I decided to schlep the thing over to the computer store. As I waited my turn, in a line of equally panicked computer users, all bearing their wounded machines and a look of desperation, an 8-year-old kid sat down next to me, lugging a computer tower.
"What's wrong with your computer?" he asked me in a chirpy voice.
How cute, I thought. Keeping my explanation simple in light of his age, I said, "My computer keeps giving me this weird message when I try to start it up."
"What does it say?" How adorable, I thought. He wants to help me fix my computer and he can barely tie his shoes! (I didn't notice that his shoes closed with Velcro.)
"It says [insert computer jargon here], whatever that means."
Without missing a beat, he says, "Well, it sounds to me like you have a hard drive issue. Have you defragmented it lately? I hope you have up-to-date virus protection," he added sternly.
"Um, okay, well, I guess we'll see what the computer nerd--guys say," I said weakly.
"Do you know what kind of disk interface family your computer uses?" he inquired solicitously.
"I don't know, it's a Dell," I said, desperately looking to see if the next available customer service representative was free to help me.
"You don't know?" he said in a tone steeped with condescension. "I suppose it's a PC rather than a Mac.

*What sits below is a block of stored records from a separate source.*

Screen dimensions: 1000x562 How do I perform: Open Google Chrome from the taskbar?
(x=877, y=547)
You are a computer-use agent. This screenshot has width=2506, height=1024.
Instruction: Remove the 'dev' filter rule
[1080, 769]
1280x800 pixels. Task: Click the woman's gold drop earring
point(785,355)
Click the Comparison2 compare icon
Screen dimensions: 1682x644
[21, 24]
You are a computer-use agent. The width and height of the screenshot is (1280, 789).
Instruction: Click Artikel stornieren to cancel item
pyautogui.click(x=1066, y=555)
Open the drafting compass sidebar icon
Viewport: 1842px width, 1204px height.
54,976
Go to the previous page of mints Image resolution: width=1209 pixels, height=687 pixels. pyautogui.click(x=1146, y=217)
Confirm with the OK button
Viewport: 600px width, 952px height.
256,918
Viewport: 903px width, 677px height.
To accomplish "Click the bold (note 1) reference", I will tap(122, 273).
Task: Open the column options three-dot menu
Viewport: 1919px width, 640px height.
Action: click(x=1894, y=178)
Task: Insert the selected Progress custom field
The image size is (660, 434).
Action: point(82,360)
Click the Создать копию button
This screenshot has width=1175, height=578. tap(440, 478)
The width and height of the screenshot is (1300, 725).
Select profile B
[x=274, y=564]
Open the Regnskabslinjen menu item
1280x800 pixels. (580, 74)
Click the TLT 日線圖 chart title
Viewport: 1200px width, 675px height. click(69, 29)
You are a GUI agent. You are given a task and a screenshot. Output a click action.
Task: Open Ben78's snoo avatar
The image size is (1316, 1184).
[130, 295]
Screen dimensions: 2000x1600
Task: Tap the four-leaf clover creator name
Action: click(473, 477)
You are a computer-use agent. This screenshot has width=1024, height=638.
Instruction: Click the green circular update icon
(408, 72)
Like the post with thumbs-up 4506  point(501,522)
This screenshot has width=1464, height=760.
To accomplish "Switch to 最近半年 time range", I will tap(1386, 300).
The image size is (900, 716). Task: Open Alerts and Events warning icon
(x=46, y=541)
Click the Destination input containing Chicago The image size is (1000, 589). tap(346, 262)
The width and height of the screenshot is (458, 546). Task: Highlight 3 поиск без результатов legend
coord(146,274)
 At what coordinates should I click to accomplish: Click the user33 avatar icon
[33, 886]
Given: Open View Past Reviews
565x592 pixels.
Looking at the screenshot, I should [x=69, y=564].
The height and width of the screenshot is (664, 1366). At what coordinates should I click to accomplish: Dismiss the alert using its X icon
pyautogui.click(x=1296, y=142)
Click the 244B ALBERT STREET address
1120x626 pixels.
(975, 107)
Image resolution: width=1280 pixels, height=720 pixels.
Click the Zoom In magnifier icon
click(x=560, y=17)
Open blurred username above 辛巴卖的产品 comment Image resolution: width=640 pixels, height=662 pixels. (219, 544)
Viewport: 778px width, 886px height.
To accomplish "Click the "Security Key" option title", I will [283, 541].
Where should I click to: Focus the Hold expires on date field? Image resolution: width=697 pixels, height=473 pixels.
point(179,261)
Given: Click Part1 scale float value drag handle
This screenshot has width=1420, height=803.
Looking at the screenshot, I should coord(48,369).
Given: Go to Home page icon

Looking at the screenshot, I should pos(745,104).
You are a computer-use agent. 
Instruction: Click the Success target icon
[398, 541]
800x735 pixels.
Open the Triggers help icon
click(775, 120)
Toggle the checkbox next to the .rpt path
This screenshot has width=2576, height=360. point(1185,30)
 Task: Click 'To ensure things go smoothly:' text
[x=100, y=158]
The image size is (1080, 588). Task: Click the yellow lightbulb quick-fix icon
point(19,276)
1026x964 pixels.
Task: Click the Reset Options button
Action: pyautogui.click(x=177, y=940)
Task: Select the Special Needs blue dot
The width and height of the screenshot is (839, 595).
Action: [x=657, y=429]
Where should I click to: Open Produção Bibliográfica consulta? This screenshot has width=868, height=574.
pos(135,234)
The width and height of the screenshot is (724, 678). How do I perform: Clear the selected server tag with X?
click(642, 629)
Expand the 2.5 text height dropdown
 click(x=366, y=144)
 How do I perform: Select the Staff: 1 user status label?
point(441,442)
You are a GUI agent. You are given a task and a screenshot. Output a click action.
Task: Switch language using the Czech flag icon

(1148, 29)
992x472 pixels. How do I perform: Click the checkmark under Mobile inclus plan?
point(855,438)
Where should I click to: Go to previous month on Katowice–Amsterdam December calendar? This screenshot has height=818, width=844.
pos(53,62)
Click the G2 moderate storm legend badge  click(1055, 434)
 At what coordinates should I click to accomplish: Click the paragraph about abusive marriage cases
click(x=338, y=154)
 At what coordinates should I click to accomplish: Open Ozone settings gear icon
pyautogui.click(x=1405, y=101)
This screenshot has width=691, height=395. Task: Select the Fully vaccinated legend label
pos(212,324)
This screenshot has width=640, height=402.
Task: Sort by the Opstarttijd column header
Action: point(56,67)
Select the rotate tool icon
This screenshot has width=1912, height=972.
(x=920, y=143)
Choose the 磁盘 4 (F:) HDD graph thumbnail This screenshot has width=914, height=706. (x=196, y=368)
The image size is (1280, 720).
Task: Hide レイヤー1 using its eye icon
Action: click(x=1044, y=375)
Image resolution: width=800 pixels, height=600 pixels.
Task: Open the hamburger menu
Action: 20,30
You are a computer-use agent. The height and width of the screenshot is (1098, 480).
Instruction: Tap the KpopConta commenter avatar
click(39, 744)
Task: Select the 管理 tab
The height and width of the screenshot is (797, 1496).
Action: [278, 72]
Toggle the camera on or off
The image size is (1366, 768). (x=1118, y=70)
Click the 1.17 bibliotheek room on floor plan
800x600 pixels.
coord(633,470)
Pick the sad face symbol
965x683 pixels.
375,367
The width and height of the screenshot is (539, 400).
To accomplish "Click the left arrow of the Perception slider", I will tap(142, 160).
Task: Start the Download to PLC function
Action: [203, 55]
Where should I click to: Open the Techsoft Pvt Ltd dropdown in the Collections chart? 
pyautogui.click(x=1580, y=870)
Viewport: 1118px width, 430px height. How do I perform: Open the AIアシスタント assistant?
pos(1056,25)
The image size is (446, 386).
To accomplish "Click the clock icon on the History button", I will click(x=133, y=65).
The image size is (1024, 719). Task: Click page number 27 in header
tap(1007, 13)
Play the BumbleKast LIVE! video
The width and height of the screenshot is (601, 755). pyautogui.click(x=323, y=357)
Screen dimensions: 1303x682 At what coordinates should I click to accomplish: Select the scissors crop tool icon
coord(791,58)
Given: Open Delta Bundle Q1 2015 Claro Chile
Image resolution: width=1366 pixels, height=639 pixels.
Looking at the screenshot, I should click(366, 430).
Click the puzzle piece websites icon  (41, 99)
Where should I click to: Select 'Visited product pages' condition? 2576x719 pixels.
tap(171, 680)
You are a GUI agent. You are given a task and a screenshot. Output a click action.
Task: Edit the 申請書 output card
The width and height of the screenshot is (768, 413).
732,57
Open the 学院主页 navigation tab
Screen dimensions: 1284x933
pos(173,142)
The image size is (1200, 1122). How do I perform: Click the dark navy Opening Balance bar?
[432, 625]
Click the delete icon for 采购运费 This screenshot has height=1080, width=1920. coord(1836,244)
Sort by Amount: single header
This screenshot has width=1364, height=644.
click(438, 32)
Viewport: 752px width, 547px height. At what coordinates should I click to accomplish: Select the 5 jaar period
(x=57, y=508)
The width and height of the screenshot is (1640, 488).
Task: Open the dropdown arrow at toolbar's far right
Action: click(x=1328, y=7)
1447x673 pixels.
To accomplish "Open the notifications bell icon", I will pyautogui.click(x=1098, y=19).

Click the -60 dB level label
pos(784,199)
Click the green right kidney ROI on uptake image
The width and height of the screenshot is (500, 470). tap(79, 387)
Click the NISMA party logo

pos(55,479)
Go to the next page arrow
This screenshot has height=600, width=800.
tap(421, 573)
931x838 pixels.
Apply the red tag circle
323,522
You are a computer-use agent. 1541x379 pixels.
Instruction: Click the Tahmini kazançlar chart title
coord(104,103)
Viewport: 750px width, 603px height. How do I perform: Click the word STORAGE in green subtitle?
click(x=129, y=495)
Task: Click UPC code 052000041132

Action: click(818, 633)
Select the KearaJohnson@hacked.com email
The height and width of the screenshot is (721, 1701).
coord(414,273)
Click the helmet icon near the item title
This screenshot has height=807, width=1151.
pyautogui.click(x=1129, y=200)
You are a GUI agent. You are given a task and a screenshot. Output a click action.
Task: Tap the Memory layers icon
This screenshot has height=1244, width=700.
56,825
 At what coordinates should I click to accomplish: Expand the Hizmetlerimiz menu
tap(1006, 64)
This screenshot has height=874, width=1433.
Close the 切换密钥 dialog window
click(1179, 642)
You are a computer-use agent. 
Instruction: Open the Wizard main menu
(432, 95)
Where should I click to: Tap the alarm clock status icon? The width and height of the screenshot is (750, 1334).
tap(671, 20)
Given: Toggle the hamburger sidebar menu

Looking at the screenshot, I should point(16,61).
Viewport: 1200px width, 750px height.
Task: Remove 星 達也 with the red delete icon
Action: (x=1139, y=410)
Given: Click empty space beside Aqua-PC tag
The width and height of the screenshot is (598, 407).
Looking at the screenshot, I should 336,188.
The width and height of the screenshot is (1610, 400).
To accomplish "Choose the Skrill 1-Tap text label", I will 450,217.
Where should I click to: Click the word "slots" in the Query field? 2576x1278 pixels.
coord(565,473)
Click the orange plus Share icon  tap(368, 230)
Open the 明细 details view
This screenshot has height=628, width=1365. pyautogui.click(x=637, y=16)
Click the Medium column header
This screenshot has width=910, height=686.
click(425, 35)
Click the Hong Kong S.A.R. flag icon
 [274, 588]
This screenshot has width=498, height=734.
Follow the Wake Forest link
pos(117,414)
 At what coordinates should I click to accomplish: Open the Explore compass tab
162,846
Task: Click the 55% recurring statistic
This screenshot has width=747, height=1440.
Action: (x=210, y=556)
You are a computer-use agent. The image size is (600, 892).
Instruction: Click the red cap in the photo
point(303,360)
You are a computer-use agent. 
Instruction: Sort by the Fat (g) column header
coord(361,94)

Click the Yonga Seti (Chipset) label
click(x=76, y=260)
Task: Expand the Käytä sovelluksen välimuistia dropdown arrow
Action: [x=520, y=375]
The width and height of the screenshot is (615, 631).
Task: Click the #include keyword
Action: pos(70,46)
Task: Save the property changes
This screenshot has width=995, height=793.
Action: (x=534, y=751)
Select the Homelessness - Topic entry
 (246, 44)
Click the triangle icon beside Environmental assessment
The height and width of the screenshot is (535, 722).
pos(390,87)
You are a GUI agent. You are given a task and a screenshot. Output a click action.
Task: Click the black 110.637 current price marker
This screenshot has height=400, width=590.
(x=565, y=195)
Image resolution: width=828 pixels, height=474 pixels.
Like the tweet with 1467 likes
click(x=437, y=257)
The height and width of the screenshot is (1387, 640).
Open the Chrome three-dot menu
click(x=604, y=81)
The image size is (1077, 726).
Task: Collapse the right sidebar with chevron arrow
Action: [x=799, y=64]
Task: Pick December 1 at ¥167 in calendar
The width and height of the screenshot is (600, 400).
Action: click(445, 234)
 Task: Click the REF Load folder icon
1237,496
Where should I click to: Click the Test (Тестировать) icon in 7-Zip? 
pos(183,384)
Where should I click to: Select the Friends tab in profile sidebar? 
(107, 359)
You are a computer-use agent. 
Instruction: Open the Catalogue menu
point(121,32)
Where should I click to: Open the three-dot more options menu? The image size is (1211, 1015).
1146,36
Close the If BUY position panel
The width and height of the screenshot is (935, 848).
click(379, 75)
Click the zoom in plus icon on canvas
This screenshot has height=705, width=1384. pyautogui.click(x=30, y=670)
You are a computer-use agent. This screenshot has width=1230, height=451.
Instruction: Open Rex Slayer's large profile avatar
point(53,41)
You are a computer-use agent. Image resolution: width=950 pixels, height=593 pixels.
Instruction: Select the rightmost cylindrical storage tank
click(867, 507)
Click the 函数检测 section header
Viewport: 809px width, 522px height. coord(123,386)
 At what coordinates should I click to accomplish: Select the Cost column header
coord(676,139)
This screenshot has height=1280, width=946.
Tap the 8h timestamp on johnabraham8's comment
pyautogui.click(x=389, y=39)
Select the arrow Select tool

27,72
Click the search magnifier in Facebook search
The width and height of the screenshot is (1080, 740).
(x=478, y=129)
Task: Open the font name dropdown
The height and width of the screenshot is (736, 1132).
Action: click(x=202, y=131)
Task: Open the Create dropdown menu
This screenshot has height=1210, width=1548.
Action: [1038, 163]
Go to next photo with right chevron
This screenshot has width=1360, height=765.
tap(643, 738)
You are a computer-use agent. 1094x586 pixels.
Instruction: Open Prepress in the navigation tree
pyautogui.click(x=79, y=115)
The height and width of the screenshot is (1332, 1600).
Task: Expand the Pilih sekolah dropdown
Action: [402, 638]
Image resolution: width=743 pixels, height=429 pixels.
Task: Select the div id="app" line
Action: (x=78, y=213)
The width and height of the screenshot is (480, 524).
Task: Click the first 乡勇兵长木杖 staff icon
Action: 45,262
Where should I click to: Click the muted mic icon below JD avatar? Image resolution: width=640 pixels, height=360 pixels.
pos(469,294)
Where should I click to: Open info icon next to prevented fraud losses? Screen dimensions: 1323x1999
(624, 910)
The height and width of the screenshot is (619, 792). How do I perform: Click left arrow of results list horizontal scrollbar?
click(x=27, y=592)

Why on earth people continue to buy PCs when the Mac has a superior life span on its stock system, the potential for customization is endless, any disadvantage at symmetrical or pre-emptive multitasking is far outweighed by the intuitiv--"
"Do you like SpongeBob?" was my last salvo, and thankfully I was saved by the cry of "Next!" from the customer service counter.
Although I was given all sorts of dire expectation-lowering disclaimers about their ability to fix my computer, and how long it would take (punctuated by helpful observations and suggestions from the eight-year-old
douchebag computer whiz), I was very excited to receive a phone call from a tech a few hours later telling me that he'd fixed the problem with some tweaks to software settings that mysteriously (read: courtesy of Elvis?) got switched.
So now I'm back on-line and, thankfully, did not have to get a new hard drive or computer to achieve that. Tomorrow I SWEAR I will continue with the TNNA update, but for now, having wound about 10 skeins of this lovely laceweight:

I am whipped. (Look for a BBF update Friday-ish.)